→ **Goal of the exercise**
From the first line to the last, reproduce the records exactly.

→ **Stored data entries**
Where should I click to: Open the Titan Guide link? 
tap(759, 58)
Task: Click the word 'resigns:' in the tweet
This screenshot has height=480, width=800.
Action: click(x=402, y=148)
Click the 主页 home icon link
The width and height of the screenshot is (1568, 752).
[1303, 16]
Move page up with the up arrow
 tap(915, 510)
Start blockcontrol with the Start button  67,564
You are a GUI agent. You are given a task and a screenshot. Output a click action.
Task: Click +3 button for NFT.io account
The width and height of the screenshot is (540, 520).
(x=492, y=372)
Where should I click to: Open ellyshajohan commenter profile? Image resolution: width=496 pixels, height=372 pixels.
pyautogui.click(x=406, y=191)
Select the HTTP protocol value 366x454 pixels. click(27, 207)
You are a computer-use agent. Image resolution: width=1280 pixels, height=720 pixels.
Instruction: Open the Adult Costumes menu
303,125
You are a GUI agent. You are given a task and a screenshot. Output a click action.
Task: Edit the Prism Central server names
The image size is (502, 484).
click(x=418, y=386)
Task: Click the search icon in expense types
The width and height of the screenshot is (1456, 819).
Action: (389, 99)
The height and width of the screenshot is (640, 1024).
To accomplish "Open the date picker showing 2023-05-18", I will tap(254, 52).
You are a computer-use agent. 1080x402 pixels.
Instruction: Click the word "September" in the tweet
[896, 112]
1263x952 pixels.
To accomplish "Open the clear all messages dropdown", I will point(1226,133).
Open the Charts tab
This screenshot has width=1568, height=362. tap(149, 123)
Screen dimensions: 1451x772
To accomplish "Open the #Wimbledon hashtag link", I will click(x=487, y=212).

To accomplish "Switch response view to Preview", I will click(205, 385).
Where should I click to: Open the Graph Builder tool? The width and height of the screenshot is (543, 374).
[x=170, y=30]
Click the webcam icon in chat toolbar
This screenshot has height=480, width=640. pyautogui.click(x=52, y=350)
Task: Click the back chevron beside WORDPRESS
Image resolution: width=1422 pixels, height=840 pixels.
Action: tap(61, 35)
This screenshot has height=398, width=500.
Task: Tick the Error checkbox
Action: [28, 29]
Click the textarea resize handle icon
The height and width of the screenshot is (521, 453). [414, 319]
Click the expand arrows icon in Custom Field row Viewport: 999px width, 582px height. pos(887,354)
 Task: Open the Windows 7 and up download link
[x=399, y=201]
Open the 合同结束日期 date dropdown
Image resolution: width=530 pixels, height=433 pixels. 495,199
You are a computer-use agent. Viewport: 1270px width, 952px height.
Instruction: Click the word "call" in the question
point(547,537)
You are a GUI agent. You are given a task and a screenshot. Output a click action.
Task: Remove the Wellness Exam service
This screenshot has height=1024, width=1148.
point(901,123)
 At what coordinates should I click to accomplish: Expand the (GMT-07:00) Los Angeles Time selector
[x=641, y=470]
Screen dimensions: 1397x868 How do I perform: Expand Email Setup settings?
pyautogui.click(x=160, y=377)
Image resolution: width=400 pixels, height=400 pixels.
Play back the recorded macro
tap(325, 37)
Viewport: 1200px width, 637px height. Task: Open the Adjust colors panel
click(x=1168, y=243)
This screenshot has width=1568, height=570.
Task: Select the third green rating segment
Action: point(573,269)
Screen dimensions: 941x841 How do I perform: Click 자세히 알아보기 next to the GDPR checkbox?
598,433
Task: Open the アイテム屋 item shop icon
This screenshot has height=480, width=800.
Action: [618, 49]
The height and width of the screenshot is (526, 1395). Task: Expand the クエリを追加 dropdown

→ **Your response**
Where should I click to: Open the Titan Guide link? 
tap(759, 58)
Task: Click the word 'resigns:' in the tweet
This screenshot has height=480, width=800.
Action: click(x=402, y=148)
Click the 主页 home icon link
The width and height of the screenshot is (1568, 752).
[1303, 16]
Move page up with the up arrow
 tap(915, 510)
Start blockcontrol with the Start button  67,564
You are a GUI agent. You are given a task and a screenshot. Output a click action.
Task: Click +3 button for NFT.io account
The width and height of the screenshot is (540, 520).
(x=492, y=372)
Where should I click to: Open ellyshajohan commenter profile? Image resolution: width=496 pixels, height=372 pixels.
pyautogui.click(x=406, y=191)
Select the HTTP protocol value 366x454 pixels. click(27, 207)
You are a computer-use agent. Image resolution: width=1280 pixels, height=720 pixels.
Instruction: Open the Adult Costumes menu
303,125
You are a GUI agent. You are given a task and a screenshot. Output a click action.
Task: Edit the Prism Central server names
The image size is (502, 484).
click(x=418, y=386)
Task: Click the search icon in expense types
The width and height of the screenshot is (1456, 819).
Action: (389, 99)
The height and width of the screenshot is (640, 1024).
To accomplish "Open the date picker showing 2023-05-18", I will tap(254, 52).
You are a computer-use agent. 1080x402 pixels.
Instruction: Click the word "September" in the tweet
[896, 112]
1263x952 pixels.
To accomplish "Open the clear all messages dropdown", I will point(1226,133).
Open the Charts tab
This screenshot has width=1568, height=362. tap(149, 123)
Screen dimensions: 1451x772
To accomplish "Open the #Wimbledon hashtag link", I will click(x=487, y=212).

To accomplish "Switch response view to Preview", I will click(205, 385).
Where should I click to: Open the Graph Builder tool? The width and height of the screenshot is (543, 374).
[x=170, y=30]
Click the webcam icon in chat toolbar
This screenshot has height=480, width=640. pyautogui.click(x=52, y=350)
Task: Click the back chevron beside WORDPRESS
Image resolution: width=1422 pixels, height=840 pixels.
Action: tap(61, 35)
This screenshot has height=398, width=500.
Task: Tick the Error checkbox
Action: [28, 29]
Click the textarea resize handle icon
The height and width of the screenshot is (521, 453). [414, 319]
Click the expand arrows icon in Custom Field row Viewport: 999px width, 582px height. pos(887,354)
 Task: Open the Windows 7 and up download link
[x=399, y=201]
Open the 合同结束日期 date dropdown
Image resolution: width=530 pixels, height=433 pixels. 495,199
You are a computer-use agent. Viewport: 1270px width, 952px height.
Instruction: Click the word "call" in the question
point(547,537)
You are a GUI agent. You are given a task and a screenshot. Output a click action.
Task: Remove the Wellness Exam service
This screenshot has height=1024, width=1148.
point(901,123)
 At what coordinates should I click to accomplish: Expand the (GMT-07:00) Los Angeles Time selector
[x=641, y=470]
Screen dimensions: 1397x868 How do I perform: Expand Email Setup settings?
pyautogui.click(x=160, y=377)
Image resolution: width=400 pixels, height=400 pixels.
Play back the recorded macro
tap(325, 37)
Viewport: 1200px width, 637px height. Task: Open the Adjust colors panel
click(x=1168, y=243)
This screenshot has width=1568, height=570.
Task: Select the third green rating segment
Action: point(573,269)
Screen dimensions: 941x841 How do I perform: Click 자세히 알아보기 next to the GDPR checkbox?
598,433
Task: Open the アイテム屋 item shop icon
This screenshot has height=480, width=800.
Action: [618, 49]
The height and width of the screenshot is (526, 1395). Task: Expand the クエリを追加 dropdown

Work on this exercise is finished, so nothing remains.